Classical and Roman Period
After the mists of the Dark Age had cleared - from the 9th century BC onwards - a number of city-states began to evolve on Crete. These flourished through the Archaic to the Classical period, and by the 5th-4th centuries BC, Knossos and Gortys were the most powerful, independent (and rival!) cities on the island. The Gortys Legal Code was drawn up and inscribed on stones in the ‘agora’ or market place of the city of Gortys between 500 and 450 BC. Written in the old Doric dialect, the words running from right to left and then left to right - as an ox ploughs the land - it deals with every type of legal dispute in civil law; some of the pronouncements are very modern-sounding! Thanks to the Romans who arrived on Crete four centuries later, the code has survived, since they incorporated the same stones from the old agora into the walls of their theatre.

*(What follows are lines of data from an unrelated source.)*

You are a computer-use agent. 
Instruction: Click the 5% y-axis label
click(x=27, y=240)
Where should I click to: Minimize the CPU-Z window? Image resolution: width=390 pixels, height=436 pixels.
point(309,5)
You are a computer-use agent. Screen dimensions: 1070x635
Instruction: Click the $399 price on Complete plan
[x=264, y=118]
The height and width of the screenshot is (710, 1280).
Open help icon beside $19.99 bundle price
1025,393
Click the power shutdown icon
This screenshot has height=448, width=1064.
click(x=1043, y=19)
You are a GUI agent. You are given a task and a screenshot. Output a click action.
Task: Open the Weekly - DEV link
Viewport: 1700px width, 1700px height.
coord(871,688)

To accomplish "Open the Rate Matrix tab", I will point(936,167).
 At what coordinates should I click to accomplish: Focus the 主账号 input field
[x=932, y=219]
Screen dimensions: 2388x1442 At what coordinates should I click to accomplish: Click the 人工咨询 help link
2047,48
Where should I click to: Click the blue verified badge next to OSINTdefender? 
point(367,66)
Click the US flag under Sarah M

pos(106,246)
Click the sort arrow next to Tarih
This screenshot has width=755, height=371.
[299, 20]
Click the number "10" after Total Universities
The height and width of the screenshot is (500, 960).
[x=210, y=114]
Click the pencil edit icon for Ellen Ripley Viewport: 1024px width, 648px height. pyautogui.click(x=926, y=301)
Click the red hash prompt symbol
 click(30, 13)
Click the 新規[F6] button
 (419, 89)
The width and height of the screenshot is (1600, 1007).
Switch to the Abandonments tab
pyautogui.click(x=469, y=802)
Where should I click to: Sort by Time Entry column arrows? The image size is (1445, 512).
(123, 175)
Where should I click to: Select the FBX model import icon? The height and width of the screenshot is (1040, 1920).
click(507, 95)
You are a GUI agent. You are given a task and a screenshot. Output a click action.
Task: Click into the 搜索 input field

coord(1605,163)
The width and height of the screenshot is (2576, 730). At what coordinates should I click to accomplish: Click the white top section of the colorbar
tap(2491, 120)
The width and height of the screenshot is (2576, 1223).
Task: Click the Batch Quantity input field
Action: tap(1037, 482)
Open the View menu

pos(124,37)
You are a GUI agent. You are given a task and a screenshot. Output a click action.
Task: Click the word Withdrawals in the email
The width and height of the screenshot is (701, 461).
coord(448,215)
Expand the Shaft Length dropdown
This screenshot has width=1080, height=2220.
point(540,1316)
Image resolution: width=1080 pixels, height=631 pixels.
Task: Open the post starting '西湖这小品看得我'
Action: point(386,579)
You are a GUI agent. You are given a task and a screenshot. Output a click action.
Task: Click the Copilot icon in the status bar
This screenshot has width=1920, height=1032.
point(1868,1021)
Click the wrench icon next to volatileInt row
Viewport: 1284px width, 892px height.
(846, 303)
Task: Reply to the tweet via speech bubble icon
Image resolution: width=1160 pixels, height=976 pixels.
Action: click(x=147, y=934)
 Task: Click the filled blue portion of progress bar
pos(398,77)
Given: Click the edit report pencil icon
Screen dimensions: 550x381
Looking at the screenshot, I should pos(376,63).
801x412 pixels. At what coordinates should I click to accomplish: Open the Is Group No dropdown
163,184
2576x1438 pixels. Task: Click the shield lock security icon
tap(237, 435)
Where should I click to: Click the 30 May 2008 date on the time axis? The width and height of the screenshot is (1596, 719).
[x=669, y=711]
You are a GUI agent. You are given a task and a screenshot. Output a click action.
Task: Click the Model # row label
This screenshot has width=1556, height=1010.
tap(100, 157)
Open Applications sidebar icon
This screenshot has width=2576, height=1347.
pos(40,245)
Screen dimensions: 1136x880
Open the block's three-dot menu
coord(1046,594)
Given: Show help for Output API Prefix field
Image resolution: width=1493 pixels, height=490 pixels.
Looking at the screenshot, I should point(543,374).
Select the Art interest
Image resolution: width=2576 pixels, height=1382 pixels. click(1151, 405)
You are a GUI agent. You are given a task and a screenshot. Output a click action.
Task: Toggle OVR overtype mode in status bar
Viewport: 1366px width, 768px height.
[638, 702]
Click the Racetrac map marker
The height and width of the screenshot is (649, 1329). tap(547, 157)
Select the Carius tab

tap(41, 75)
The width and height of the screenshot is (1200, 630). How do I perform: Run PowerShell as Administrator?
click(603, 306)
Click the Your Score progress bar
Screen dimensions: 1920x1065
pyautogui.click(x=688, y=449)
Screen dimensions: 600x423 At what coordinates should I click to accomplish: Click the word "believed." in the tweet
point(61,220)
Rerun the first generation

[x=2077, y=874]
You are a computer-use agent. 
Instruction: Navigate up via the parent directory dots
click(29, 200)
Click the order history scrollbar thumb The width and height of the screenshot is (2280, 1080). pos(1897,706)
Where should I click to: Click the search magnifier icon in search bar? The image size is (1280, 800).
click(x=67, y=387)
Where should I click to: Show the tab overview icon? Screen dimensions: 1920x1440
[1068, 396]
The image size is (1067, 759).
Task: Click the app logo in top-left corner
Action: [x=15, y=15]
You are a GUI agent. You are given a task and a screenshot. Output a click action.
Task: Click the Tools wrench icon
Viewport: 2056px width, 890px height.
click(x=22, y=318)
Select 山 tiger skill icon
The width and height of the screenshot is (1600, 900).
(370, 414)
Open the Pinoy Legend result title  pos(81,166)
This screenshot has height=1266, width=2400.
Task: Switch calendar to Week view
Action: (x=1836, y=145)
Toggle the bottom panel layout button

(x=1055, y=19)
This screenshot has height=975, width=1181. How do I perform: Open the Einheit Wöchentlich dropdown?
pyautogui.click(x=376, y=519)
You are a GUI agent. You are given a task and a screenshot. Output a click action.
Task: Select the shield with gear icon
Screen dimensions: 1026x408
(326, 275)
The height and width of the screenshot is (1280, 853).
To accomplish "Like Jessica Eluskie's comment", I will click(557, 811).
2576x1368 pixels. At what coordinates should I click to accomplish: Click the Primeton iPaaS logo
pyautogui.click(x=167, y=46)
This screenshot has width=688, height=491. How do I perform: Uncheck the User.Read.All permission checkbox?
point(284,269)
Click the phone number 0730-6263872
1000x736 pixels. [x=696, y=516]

During the Hellenistic period, civil wars broke out again between the city-states, with Gortys fighting Knossos for supremacy. Cilician pirates took advantage of the chaos and established themselves in the island’s harbours, using them as bases from which to harry shipping. Later, in the 1st century BC, the Romans stopped these attacks by sending Quintus Caecilius Metellus to conquer the island (67 BC). Knossos became Colonia Julia Nobilis, a large Roman city extending from the edge of the site of the Minoan Palace of Knossos towards modern Heraklion. Gortys became the capital of Roman Crete and the province of Cyrenaica; its ruins stretch over an enormous area, and include an amphitheatre, theatre, baths, temples, and a Praetorian camp. The fertile Mesará Plain produced corn for export to Italy. Many smaller towns had amphitheatres, such as Kissamos and Hersonissos, and aqueducts, cisterns and bath complexes were built all over the island. The Apostle Paul is reputed to have landed on the south coast in 60 AD after a storm, on his way to Rome; he later returned and left his companion Titus to become the first bishop of the Christian community of Crete. When the Imperium Romanum split up into the Western and Eastern Empires in 330 AD, Crete accrued to the Eastern – Byzantine - Empire, whose capital was established at Constantinople.